Ils ont convenu de continuer de favoriser la coordination sécuritaire entre les trois pays en vue d’évaluer les menaces terroristes qui guettent la sécurité et la stabilité de la Libye, des trois pays et des pays voisins et de consolider l’échange d’informations, en outre de détecter le déplacement des éléments terroristes dans la région venant des zones de conflits. Par ailleurs, les ministres ont mis en garde contre la dégradation des conditions de vie du peuple libyen à cause de l’instabilité et la prolongation du processus politique, soulignant la priorité d’assurer le service public au citoyen libyen et d’améliorer les conditions de son quotidien.
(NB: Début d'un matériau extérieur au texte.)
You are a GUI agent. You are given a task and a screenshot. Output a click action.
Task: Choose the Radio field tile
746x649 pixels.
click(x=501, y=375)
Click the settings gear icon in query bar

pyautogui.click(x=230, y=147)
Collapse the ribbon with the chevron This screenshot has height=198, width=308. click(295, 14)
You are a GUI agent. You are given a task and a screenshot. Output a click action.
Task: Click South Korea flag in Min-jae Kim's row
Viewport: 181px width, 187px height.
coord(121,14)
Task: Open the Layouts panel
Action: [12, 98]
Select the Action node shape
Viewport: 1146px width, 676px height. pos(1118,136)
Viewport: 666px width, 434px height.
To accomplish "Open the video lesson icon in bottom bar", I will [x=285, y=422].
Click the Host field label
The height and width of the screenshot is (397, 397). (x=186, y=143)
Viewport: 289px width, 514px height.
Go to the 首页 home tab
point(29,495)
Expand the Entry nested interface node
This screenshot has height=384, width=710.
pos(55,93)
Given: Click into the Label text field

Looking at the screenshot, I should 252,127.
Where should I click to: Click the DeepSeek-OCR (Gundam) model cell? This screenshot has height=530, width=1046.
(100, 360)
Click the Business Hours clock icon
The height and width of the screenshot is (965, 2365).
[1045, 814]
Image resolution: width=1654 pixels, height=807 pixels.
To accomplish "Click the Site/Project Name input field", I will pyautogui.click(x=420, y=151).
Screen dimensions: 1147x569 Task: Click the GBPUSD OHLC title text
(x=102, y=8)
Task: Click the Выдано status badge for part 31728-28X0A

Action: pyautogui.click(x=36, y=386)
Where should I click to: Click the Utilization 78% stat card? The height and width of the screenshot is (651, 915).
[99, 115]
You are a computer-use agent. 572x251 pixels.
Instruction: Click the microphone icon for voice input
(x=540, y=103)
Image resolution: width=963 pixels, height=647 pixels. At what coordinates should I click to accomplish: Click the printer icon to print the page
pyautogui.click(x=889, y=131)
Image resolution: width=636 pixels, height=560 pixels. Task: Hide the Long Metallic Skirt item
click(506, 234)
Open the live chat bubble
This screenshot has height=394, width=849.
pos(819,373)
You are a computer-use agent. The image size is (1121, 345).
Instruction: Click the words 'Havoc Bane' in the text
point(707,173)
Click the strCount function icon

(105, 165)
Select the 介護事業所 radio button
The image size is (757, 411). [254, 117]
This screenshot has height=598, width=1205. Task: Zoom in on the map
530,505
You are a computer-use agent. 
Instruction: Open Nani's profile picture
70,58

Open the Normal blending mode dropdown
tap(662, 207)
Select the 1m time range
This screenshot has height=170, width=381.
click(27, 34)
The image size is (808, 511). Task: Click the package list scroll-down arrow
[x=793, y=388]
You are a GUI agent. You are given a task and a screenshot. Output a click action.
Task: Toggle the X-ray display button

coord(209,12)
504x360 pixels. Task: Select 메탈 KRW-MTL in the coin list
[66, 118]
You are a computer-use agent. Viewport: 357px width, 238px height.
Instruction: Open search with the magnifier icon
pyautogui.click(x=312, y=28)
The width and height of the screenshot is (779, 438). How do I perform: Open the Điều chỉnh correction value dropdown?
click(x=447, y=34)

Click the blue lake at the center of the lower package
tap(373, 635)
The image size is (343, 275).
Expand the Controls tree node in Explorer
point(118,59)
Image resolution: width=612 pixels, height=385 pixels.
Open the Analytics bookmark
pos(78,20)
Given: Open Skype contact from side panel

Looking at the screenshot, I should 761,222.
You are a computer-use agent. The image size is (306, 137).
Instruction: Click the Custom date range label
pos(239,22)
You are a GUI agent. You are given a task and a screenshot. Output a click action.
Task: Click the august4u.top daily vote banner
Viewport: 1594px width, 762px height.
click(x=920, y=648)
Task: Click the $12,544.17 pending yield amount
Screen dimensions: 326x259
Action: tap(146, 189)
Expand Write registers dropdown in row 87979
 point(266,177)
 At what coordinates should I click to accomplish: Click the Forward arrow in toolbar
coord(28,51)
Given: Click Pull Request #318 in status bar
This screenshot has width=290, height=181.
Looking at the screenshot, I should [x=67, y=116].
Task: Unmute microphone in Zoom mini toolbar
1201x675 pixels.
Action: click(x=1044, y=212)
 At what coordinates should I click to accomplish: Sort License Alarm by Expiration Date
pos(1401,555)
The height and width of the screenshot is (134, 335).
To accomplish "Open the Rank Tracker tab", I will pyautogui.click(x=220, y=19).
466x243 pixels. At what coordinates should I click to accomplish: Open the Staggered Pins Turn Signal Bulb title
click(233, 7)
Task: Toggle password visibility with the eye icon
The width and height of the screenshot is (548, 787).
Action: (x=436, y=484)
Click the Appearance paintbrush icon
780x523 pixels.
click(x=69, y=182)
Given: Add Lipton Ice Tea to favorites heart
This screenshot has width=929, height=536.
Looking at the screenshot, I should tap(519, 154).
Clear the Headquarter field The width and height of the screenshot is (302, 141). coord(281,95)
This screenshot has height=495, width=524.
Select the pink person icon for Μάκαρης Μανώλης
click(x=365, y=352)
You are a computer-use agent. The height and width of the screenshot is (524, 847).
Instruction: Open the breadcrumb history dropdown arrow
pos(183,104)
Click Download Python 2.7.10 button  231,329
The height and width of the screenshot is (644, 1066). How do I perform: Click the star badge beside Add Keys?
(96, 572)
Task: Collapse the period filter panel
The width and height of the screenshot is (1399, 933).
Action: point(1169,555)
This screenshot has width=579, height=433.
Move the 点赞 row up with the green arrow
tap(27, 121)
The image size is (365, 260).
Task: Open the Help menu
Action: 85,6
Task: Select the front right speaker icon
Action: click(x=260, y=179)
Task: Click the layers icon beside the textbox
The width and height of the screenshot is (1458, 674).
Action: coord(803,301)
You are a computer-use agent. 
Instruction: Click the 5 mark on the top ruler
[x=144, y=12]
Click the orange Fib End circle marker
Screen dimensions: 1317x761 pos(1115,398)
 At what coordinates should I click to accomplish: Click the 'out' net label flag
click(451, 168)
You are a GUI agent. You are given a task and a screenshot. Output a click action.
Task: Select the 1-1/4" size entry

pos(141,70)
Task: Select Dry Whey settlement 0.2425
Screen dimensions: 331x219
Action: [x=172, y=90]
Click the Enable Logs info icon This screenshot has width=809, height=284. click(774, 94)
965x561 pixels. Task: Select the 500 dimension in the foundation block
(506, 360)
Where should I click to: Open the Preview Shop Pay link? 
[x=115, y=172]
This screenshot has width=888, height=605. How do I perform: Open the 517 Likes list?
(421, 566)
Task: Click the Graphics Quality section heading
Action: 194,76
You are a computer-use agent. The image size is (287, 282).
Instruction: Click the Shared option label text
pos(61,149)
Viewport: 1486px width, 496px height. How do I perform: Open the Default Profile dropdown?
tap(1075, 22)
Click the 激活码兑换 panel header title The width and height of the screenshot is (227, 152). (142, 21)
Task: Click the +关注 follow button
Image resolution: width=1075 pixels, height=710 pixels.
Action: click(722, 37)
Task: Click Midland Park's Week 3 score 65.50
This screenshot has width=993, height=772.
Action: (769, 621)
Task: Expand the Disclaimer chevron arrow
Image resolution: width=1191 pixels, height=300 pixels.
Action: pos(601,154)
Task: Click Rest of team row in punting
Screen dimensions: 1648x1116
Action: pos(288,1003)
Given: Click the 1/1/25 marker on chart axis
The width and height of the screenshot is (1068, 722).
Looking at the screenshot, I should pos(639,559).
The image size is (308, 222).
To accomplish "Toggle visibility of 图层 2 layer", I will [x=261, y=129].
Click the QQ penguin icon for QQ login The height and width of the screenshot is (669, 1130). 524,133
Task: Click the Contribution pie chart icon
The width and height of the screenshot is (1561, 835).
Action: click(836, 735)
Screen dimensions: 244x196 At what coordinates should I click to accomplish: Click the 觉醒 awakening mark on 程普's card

Les ministres ont convenu de tenir la prochaine réunion à Alger dont la date sera fixée ultérieurement. Réitérant leur refus à toute intervention en Libye, à toute forme d’escalade ou tentative par une quelconque partie libyenne visant à saper le processus politique, les ministres ont réitéré leur attachement à l’unité, à la stabilité et à l’intégrité territoriale de la Libye avant de souligner que la solution politique doit être libyenne et émaner d’une volonté et d’un consensus de toutes les composantes du peuple libyen sans exclusive ou discrimination.